Top of INFORMATION PROVIDED
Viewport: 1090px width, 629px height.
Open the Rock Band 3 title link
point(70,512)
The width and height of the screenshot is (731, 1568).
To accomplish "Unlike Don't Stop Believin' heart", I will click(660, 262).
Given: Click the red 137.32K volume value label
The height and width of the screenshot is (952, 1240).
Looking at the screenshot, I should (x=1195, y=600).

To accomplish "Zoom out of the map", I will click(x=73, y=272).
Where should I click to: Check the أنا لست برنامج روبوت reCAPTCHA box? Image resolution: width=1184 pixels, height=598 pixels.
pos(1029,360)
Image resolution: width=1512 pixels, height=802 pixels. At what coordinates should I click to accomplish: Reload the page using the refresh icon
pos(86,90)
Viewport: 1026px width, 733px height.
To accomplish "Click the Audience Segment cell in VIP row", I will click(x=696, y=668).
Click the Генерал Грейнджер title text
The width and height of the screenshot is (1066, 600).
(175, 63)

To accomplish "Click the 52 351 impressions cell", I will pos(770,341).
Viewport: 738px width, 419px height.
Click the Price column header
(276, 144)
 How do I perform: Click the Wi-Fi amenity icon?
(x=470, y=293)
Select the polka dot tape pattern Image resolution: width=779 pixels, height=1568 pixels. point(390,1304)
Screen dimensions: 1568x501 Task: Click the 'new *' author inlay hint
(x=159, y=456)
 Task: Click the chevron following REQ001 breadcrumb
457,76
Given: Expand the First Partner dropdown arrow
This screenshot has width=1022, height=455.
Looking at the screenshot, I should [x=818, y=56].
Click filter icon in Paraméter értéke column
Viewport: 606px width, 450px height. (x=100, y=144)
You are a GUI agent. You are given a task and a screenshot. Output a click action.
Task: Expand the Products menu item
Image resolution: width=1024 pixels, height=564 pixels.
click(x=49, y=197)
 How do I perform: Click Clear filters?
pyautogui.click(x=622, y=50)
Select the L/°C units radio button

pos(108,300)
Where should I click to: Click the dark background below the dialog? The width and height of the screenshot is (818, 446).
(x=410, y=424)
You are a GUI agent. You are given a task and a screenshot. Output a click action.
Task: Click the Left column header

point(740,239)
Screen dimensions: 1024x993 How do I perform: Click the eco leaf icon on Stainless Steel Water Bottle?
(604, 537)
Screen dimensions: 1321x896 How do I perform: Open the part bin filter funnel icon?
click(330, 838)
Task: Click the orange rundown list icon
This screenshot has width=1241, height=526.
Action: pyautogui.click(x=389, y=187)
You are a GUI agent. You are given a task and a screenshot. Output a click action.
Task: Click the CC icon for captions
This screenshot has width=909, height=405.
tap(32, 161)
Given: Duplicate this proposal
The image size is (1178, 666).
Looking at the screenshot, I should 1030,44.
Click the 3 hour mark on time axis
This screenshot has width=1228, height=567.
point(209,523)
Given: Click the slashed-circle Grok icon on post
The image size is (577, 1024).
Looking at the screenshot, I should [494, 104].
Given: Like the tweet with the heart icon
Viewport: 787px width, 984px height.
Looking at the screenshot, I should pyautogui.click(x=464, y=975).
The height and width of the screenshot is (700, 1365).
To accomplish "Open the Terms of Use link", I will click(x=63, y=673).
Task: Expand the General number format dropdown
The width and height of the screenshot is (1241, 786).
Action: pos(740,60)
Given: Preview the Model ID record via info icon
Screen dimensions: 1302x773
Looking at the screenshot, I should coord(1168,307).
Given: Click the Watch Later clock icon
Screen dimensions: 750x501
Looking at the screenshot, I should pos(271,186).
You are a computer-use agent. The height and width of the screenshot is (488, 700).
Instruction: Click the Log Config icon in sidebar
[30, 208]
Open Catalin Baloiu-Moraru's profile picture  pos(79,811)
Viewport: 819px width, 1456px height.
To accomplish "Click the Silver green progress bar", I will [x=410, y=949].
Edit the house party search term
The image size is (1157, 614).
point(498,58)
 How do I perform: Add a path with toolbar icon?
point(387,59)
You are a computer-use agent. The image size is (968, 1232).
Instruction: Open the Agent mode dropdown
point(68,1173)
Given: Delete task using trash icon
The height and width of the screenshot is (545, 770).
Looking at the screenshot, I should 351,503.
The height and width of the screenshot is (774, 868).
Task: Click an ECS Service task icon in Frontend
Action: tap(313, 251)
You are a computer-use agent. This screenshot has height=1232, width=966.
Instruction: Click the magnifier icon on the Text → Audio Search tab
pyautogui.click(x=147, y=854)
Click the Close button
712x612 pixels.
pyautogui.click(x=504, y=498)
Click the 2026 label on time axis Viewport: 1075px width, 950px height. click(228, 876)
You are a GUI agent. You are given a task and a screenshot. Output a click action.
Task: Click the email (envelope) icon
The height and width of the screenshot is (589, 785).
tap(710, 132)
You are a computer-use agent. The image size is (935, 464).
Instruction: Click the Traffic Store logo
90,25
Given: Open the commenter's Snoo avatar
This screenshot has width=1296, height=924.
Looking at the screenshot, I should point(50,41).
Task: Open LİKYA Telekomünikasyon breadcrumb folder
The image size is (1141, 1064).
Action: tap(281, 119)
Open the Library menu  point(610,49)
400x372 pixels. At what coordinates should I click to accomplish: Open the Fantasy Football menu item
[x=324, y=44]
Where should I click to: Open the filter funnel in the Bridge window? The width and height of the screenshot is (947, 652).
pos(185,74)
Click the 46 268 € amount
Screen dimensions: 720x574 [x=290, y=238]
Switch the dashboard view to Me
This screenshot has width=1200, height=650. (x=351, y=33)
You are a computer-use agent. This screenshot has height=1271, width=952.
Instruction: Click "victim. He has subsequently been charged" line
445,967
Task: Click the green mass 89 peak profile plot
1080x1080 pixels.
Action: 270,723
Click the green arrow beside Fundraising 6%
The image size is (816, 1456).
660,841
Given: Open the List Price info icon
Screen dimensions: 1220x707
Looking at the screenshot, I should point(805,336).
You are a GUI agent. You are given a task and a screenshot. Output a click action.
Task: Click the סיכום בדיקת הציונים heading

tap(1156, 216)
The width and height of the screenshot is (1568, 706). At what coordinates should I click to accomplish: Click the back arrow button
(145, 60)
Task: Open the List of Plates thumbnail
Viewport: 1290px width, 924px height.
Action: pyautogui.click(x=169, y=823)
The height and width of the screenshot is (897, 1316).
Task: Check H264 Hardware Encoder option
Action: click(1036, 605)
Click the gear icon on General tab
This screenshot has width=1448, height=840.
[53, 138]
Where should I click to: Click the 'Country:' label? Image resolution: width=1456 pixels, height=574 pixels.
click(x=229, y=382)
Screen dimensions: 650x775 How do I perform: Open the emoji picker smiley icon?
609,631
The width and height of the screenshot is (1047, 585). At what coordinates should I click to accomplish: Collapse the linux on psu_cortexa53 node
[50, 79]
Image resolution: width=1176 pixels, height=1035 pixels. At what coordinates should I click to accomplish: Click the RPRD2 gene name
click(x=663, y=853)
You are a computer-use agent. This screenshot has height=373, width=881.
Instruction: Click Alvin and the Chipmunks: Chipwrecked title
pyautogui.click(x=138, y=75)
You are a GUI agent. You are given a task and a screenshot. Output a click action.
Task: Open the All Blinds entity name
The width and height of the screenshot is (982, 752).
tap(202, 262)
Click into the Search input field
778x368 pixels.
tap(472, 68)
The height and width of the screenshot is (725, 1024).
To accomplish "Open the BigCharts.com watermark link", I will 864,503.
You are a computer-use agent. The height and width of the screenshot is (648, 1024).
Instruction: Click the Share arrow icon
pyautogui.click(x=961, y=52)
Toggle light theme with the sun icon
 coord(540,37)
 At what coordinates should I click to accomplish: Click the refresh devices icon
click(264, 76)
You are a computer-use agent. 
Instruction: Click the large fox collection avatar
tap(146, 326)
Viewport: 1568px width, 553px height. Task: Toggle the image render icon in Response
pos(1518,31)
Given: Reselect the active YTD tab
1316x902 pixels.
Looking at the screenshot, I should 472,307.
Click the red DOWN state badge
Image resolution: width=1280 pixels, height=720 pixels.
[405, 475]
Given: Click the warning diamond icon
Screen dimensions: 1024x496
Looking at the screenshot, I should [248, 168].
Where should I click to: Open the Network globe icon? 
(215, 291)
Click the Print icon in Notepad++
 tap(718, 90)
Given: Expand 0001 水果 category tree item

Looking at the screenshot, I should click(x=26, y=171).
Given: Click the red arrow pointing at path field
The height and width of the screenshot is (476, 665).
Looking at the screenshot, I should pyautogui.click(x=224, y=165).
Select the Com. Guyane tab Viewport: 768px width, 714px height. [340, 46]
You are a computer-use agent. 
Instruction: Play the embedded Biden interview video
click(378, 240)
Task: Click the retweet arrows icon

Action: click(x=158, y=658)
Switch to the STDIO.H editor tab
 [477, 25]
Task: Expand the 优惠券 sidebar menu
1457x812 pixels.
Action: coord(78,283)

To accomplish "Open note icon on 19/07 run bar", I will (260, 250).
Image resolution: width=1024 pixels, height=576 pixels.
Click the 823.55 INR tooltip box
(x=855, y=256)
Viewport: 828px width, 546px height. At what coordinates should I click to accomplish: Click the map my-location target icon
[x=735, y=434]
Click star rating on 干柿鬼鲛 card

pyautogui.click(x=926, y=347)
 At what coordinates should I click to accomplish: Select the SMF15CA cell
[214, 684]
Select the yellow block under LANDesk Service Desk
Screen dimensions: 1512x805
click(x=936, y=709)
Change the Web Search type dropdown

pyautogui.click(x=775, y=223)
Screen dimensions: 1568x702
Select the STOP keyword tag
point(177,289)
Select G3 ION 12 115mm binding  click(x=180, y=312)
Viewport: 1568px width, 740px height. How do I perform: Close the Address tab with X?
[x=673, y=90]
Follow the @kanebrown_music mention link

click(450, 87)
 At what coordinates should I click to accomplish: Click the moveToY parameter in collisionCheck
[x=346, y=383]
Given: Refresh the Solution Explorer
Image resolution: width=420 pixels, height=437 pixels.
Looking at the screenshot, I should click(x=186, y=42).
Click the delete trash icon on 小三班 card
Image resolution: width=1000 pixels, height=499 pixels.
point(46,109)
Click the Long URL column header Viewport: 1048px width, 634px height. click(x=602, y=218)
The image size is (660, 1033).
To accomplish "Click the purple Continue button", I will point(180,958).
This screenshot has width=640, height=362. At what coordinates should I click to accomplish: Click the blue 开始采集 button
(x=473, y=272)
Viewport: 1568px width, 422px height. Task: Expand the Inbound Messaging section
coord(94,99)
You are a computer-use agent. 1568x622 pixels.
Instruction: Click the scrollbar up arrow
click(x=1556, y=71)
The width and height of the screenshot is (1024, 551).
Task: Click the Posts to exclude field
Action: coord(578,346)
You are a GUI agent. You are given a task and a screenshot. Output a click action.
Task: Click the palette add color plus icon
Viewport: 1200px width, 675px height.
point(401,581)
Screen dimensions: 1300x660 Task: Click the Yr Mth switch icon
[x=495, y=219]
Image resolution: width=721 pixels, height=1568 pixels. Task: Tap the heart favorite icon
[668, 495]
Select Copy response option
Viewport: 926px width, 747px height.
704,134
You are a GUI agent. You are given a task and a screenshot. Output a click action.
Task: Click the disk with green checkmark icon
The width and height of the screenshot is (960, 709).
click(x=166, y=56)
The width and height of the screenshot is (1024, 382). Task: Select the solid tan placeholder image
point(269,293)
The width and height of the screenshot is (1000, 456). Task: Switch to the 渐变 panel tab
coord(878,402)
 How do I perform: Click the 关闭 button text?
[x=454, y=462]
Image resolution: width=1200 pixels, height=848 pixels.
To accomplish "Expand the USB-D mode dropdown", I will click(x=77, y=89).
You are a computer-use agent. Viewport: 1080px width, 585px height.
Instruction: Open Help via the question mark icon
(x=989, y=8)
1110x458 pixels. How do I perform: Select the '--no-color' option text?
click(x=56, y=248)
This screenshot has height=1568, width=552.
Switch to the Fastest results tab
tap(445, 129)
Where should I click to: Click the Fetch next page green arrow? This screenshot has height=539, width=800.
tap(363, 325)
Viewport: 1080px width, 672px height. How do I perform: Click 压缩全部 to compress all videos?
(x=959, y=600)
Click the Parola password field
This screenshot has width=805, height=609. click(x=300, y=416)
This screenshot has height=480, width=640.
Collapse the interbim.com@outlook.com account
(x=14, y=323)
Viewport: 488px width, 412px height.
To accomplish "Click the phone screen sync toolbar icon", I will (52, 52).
Bottom of INFORMATION PROVIDED
PROBLEM DETAILS :: Show all lines from the entries that hold "axis".

EXERCISE ANSWER ::
Click the 3 hour mark on time axis
Click the 2026 label on time axis Viewport: 1075px width, 950px height. click(228, 876)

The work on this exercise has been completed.